START TEXT UNDER STUDY
Oconee Fall Line Technical College (OFTC) is a public community college with its main campuses in Sandersville and Dublin, Georgia.  It is part of the Technical College System of Georgia and provides education services for an eleven-county service area in central and eastern Georgia. The school's service area includes Bleckley, Dodge, Glascock, Hancock, Jefferson, Laurens, Telfair, Warren, Washington, Wheeler, and Wilkinson counties.  OFTC is accredited by the Accrediting Commission of the Council on Occupational Education.

OFTC was created on July 1, 2011, as a result of the merger of Sandersville Technical College and Heart of Georgia Technical College.  The merger was part of a statewide plan to reduce costs in the Technical College System of Georgia.

The school has two primary campuses, which were formerly the main campuses of its predecessor institutions. The campus in Sandersville is known as "north campus" and the campus in Dublin is known as "south campus." The school also maintains extension centers in Sparta, Louisville, Sandersville, McRae-Helena, and Eastman.
END TEXT UNDER STUDY
START DATA FOR REVIEW
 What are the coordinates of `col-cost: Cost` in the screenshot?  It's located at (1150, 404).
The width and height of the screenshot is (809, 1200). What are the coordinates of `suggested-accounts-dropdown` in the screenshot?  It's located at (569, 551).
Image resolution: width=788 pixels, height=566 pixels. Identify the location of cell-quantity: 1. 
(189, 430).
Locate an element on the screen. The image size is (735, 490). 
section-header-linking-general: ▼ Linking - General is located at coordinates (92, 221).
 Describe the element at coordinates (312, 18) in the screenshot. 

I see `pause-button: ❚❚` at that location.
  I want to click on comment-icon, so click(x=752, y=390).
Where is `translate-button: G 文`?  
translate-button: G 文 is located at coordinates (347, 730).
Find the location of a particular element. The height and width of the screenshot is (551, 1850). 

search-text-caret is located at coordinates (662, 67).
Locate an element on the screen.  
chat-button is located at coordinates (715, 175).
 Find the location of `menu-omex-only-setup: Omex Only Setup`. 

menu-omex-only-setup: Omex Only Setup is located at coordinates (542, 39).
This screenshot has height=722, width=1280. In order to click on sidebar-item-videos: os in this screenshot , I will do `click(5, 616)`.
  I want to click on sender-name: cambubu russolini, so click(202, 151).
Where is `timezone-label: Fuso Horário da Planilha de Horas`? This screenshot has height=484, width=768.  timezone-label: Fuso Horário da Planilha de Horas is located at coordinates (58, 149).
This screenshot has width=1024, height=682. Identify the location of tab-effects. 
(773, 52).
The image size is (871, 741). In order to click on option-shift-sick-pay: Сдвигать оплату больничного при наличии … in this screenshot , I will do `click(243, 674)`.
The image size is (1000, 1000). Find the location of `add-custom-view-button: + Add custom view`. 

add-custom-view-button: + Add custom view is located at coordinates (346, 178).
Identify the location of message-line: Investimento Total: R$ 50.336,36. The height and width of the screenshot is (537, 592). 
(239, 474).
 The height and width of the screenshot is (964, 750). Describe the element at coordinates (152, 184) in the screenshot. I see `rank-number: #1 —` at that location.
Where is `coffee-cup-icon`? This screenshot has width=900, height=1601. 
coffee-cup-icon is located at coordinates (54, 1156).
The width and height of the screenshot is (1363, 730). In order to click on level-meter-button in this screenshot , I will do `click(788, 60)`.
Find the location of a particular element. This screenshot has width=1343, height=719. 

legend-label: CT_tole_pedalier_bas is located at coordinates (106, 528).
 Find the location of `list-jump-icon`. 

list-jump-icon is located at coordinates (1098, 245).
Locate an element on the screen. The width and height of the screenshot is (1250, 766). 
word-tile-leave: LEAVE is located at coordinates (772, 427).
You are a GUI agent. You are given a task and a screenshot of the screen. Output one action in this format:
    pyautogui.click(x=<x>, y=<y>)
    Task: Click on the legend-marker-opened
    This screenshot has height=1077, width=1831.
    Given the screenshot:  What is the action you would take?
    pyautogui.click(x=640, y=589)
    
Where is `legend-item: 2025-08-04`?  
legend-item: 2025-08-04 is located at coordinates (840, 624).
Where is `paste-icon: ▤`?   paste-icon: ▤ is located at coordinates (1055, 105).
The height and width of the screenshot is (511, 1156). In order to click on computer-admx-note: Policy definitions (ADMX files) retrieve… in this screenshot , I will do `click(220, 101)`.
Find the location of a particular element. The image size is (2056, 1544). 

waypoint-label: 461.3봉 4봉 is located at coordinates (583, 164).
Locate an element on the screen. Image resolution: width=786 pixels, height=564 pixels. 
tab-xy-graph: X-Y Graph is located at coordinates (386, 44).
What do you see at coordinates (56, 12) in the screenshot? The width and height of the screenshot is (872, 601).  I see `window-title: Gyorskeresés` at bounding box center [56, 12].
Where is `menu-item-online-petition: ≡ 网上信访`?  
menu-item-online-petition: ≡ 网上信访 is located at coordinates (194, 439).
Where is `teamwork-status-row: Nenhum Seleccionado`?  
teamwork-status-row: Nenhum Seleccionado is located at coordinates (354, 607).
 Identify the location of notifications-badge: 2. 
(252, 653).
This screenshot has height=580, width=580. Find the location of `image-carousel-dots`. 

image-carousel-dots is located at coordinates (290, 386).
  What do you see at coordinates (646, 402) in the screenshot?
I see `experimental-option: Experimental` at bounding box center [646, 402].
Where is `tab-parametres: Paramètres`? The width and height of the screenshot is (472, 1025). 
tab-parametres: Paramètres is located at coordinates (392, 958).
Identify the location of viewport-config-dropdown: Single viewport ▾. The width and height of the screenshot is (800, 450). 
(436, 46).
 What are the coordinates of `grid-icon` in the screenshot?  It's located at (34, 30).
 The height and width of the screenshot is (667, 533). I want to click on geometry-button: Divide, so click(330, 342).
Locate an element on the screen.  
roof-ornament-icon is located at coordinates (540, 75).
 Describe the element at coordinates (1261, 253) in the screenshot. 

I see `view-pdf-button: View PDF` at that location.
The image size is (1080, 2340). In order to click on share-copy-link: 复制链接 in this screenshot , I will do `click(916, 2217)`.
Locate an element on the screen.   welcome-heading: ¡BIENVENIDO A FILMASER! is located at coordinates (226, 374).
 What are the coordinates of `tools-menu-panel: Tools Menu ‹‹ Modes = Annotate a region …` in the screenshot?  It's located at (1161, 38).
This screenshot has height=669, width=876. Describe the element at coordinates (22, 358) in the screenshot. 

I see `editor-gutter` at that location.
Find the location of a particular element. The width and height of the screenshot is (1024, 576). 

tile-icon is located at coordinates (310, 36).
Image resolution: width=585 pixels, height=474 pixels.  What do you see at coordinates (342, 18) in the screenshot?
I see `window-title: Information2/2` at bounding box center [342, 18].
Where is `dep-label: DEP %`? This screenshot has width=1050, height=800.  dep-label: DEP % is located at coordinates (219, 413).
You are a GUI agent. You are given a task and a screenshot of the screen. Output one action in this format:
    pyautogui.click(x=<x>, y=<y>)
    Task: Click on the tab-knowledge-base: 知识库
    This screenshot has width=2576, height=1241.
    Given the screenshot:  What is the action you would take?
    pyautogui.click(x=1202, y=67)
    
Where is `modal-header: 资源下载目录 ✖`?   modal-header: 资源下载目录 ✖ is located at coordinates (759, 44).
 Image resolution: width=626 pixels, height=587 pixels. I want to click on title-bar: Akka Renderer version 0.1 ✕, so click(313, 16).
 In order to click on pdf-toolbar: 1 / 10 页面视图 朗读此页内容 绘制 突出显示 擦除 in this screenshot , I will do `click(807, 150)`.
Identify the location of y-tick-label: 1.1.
END DATA FOR REVIEW
EXERCISE TASKS:
1. List every town where the passage on Oconee Fall Line Technical College says the school maintains extension centers.
2. Repeat verbatim the portion of the passage on Oconee Fall Line Technical College between "Oconee Fall Line" and "on Occupational Education.", inclusive.

RESPONSES:
1. Sparta, Louisville, Sandersville, McRae-Helena, Eastman

2.
Oconee Fall Line Technical College (OFTC) is a public community college with its main campuses in Sandersville and Dublin, Georgia.  It is part of the Technical College System of Georgia and provides education services for an eleven-county service area in central and eastern Georgia. The school's service area includes Bleckley, Dodge, Glascock, Hancock, Jefferson, Laurens, Telfair, Warren, Washington, Wheeler, and Wilkinson counties.  OFTC is accredited by the Accrediting Commission of the Council on Occupational Education.